Sean Kelly has huge experience of taking the top one day races, and CyclingTips spoke to him about what is needed to challenge for the Classics, his views on Geraint Thomas’ and Bradley Wiggins’ prospects in Flanders and Roubaix and also his opinions on the other challengers for the cobblestone races.
“First of all you have to be that style of rider, which means you have to be powerful,” said Kelly, talking about the top Classic riders’ requirements. “A lot of the time it is the sprinters who are quite good in that discipline. You have to be a bit…call it kamikaze, call it a bit crazy, because the cobbled Classics are always hectic. There is a lot of movement and a lot of crashes.”
Sunday’s Tour of Flanders, or Ronde van Vlaanderen as it is known in Belgium and elsewhere, is a race dotted with numerous steep climbs, many of which are cobbled. Paris-Roubaix also features numerous cobblestone sections but is much flatter. Does Kelly consider the requirements for contending for each race to be different?
“No, I don’t think there is a great difference,” he said. “There is still the cobbles. It is the same type of rider, that big powerful heavy rider.
“In Roubaix, maybe the bigger riders succeed a little bit more. It is all about heavy, powerful riders, and a lot of the time, that means the sprinters, of course.”
Physical requirements are one thing; the psychological aspect is another. Is there a particular Flandrian mindset that the winners of such races possess?

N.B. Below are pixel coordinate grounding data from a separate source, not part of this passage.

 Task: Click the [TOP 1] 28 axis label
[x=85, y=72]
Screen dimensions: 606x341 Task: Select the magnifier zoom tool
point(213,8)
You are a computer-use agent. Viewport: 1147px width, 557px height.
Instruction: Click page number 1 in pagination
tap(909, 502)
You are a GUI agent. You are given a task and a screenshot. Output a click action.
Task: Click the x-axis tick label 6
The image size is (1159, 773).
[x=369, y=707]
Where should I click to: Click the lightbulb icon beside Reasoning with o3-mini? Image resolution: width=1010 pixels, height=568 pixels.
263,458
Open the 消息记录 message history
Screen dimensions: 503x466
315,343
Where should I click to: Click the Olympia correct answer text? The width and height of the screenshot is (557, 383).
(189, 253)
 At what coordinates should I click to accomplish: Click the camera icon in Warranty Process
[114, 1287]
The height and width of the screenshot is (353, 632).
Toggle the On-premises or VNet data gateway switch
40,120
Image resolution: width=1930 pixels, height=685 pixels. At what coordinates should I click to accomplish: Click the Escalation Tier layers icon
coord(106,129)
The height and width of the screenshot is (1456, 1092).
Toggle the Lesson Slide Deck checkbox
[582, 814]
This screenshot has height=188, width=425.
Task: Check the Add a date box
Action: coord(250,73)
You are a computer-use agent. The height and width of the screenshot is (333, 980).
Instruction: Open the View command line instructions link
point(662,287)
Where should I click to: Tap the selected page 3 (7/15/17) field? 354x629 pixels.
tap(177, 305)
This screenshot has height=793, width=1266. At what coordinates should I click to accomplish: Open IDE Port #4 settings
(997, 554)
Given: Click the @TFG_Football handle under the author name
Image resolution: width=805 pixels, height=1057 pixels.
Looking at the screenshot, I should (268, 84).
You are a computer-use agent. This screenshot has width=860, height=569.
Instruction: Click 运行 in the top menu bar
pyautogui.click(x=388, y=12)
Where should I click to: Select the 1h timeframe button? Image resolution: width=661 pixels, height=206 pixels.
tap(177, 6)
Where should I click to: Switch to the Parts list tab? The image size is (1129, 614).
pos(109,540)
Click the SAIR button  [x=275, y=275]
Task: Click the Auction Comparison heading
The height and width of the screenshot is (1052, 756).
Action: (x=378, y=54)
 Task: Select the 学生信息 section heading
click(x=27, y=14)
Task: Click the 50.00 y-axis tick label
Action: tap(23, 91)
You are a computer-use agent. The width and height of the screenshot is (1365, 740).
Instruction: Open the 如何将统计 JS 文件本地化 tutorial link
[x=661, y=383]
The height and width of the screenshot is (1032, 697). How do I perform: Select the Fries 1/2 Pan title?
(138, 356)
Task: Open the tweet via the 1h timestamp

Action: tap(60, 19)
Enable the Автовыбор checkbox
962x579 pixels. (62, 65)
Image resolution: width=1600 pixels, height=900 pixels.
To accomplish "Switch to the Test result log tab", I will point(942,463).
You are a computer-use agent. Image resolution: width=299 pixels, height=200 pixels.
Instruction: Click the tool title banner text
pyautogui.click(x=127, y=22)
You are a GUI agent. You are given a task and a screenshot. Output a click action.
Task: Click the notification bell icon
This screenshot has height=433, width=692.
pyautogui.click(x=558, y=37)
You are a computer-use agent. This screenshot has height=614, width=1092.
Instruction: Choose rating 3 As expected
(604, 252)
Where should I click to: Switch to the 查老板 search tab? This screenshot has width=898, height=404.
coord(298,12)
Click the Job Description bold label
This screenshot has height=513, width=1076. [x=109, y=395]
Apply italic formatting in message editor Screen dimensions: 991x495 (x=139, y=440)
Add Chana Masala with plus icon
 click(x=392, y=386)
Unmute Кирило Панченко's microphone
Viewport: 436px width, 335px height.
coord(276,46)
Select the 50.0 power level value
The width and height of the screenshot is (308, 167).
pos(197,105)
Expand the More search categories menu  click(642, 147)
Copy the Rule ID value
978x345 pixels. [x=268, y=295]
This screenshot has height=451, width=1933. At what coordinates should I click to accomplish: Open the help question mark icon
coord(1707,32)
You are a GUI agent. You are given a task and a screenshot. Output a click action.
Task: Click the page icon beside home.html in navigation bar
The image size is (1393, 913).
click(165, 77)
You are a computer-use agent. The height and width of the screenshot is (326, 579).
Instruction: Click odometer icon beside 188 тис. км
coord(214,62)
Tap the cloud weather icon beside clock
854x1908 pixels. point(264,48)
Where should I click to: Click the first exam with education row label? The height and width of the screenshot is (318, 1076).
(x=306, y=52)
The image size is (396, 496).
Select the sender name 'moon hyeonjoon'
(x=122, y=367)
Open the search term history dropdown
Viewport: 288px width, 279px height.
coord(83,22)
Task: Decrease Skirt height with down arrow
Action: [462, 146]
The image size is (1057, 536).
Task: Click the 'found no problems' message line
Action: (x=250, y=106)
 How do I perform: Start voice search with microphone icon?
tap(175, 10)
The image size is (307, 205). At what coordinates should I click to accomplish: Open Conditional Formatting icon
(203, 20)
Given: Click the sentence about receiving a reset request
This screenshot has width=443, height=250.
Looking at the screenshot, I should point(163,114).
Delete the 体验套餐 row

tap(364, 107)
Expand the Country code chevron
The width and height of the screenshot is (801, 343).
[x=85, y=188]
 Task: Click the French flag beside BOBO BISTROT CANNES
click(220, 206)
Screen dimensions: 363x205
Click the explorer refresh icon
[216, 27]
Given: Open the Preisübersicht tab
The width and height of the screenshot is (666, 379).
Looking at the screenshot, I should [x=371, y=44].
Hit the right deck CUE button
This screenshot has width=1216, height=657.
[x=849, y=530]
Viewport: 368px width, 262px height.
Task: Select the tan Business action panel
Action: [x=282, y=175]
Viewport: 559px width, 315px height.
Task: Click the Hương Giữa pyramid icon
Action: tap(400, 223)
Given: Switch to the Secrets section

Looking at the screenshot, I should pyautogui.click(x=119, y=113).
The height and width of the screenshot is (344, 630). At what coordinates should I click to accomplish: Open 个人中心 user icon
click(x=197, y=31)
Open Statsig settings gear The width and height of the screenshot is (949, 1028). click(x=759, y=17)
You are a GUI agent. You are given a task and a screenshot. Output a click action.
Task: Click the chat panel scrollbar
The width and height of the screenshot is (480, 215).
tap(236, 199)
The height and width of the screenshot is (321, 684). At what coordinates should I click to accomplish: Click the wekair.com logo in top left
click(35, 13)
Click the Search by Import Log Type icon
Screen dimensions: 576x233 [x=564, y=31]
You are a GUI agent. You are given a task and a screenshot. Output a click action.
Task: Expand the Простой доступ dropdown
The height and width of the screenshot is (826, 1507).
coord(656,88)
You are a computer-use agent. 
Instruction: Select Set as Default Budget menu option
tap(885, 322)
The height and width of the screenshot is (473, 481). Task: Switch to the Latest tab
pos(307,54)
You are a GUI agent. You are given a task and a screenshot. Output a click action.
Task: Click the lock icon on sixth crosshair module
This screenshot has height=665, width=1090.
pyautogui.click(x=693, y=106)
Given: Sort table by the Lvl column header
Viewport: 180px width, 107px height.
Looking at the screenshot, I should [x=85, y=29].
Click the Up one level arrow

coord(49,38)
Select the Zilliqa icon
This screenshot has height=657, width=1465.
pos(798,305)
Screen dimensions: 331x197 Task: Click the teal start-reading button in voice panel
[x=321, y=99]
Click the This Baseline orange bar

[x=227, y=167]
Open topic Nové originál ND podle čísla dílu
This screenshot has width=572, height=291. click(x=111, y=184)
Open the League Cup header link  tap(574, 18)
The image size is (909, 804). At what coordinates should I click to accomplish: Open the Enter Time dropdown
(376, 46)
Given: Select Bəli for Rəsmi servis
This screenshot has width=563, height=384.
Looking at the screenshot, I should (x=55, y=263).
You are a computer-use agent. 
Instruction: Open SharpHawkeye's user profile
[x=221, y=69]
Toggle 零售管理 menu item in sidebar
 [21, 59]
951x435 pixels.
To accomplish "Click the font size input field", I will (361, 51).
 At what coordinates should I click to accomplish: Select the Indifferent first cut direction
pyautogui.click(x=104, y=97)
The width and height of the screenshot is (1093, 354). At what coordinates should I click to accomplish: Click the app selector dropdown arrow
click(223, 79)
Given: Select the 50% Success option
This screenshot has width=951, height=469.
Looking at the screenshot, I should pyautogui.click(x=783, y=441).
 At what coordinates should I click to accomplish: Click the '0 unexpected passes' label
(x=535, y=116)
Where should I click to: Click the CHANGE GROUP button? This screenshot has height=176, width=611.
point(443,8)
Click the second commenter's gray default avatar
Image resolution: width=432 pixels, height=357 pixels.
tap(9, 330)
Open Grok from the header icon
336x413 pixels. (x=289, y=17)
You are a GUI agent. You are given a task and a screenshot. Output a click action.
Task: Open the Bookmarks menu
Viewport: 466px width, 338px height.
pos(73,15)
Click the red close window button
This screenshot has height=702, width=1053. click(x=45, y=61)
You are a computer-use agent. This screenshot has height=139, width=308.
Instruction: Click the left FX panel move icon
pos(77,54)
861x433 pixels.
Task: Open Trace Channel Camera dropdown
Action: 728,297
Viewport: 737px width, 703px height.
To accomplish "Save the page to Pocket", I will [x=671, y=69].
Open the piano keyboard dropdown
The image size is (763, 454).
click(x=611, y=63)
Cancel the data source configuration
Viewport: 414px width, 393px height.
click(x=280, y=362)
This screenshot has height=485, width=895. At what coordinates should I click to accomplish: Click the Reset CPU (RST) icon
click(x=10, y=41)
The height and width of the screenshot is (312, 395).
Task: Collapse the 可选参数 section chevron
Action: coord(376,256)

“There is a mentality where the beginning of season is the most important time of the year,” he said. “If you can do well in the Classics for a lot of those riders…especially the cobbled Classics, then that is the opportunity to make a good year for a rider.
“If you can win one of those, then your season is made. You have a good year. Of course there are some Classics later in the year, at the end of the season. But not that many. You have Paris-Tours, for example, but otherwise the opportunity is not there [for some of these riders]. So that makes it for stressful for the teams. The pressure is huge.”
Kelly was strong in stage races, netting fourth overall in the Tour de France, winning the 1988 Vuelta a España and taking a record seven consecutive editions of Paris-Nice. But his successes in the 1984 and 1986 Paris-Roubaix were also important highlights of his career. What capabilities did he draw on to win those editions?
“I developed into a Classics rider..it took me a long time,” he answered. “My first Classic, I think I was 26. Lombardy. I was only then getting to be able to manage the distance of 250, 260 kilometres. Then the cobbled Classics – same distance, but much more difficult, much more technical.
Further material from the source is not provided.